Answer

**step1** Understanding the problem

The problem asks whether the expression $$4(x+y)$$ is equivalent to the expression $$4y+4x$$. To determine this, we need to see if one expression can be transformed into the other using mathematical properties.

**step2** Analyzing the first expression using the distributive property

Let's consider the first expression: $$4(x+y)$$.
This expression means 4 multiplied by the sum of $$x$$ and $$y$$.
According to the distributive property of multiplication over addition, when we multiply a number by a sum inside parentheses, we multiply the number by each term within the parentheses separately and then add the products.
So, $$4(x+y)$$ can be expanded as $$4 \times x + 4 \times y$$.
This simplifies to $$4x + 4y$$.

**step3** Analyzing the second expression and applying the commutative property of addition

Now let's look at the second expression: $$4y+4x$$.
This expression represents the sum of $$4y$$ and $$4x$$.
We compare this with the expanded form of the first expression, which is $$4x+4y$$.
The commutative property of addition states that the order of the numbers being added does not change the sum.
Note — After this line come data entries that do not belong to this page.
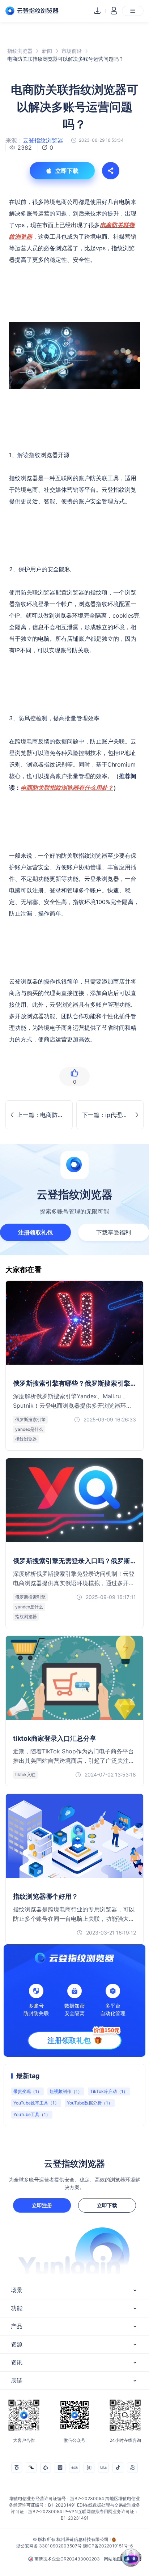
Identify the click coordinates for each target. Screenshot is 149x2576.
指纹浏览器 (20, 51)
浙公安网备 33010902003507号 (49, 2546)
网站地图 (112, 2559)
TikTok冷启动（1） (109, 2091)
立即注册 (42, 2205)
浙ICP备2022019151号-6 (108, 2546)
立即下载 (107, 2205)
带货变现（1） (27, 2091)
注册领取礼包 (35, 1232)
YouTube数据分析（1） (89, 2103)
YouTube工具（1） (31, 2114)
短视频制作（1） (66, 2091)
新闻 (47, 51)
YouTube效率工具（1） (36, 2103)
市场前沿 (71, 51)
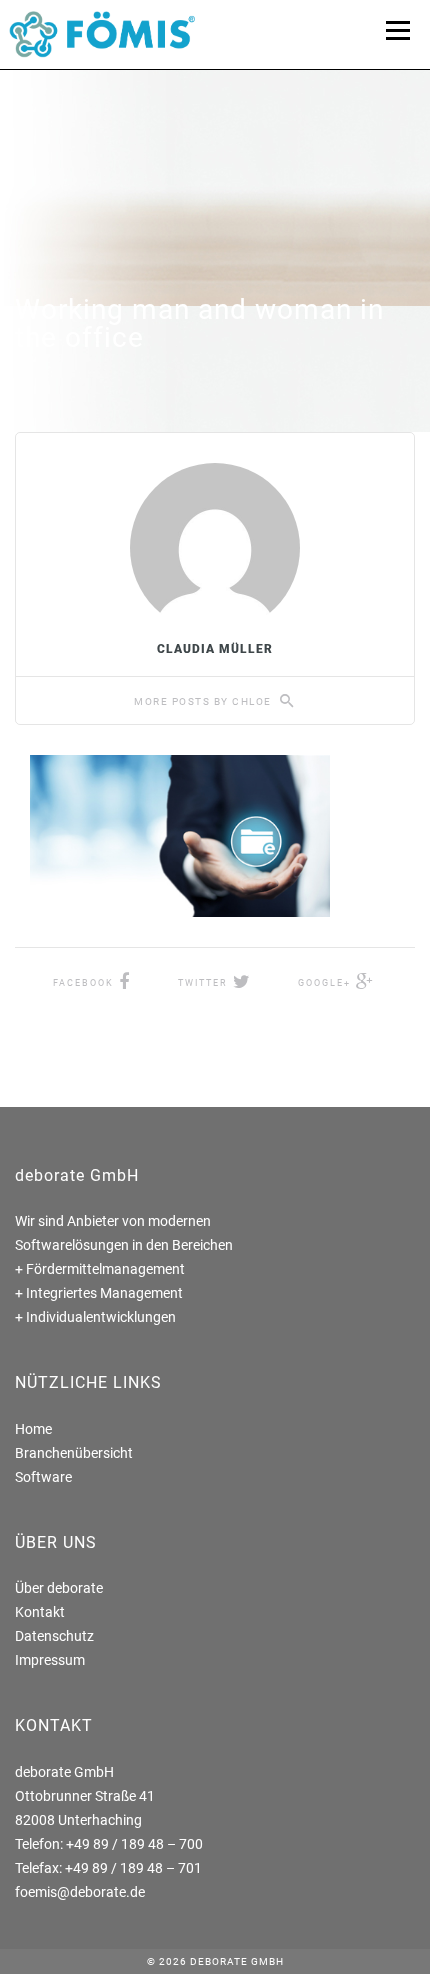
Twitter (203, 983)
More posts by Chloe (204, 701)
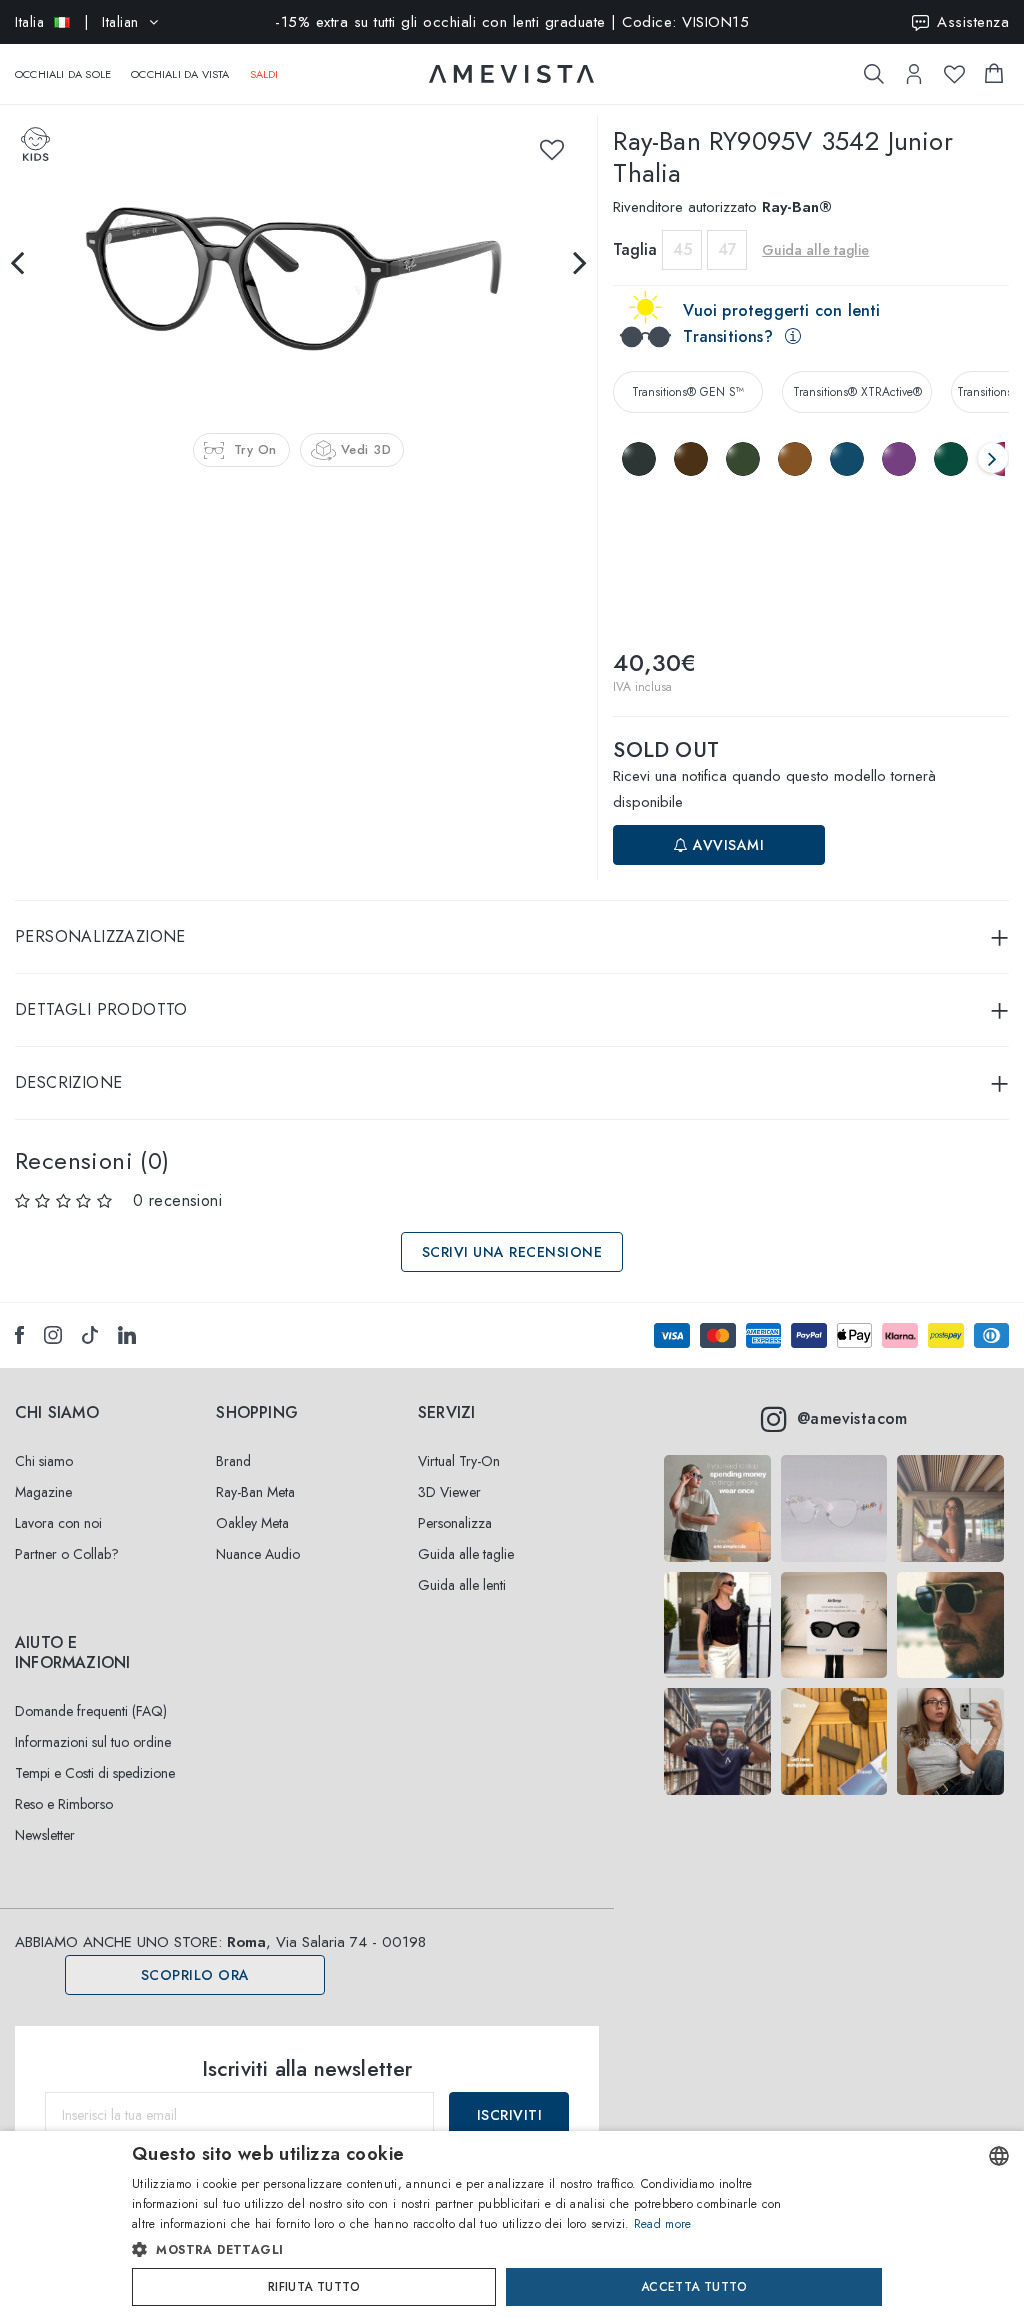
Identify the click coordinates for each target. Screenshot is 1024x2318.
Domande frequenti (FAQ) (91, 1711)
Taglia (635, 249)
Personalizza (455, 1523)
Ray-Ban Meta (255, 1492)
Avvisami (727, 845)
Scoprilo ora (195, 1975)
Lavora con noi (58, 1523)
For example, $$2+3$$ is the same as $$3+2$$.
Applying this property, we can see that $$4x+4y$$ is exactly the same as $$4y+4x$$. The terms are simply in a different order, but their sum remains the same.

**step4** Conclusion

Since we transformed $$4(x+y)$$ into $$4x+4y$$ using the distributive property, and we know that $$4x+4y$$ is equivalent to $$4y+4x$$ due to the commutative property of addition, it means that the original two expressions are equivalent.
Therefore, yes, $$4(x+y)$$ and $$4y+4x$$ are equivalent.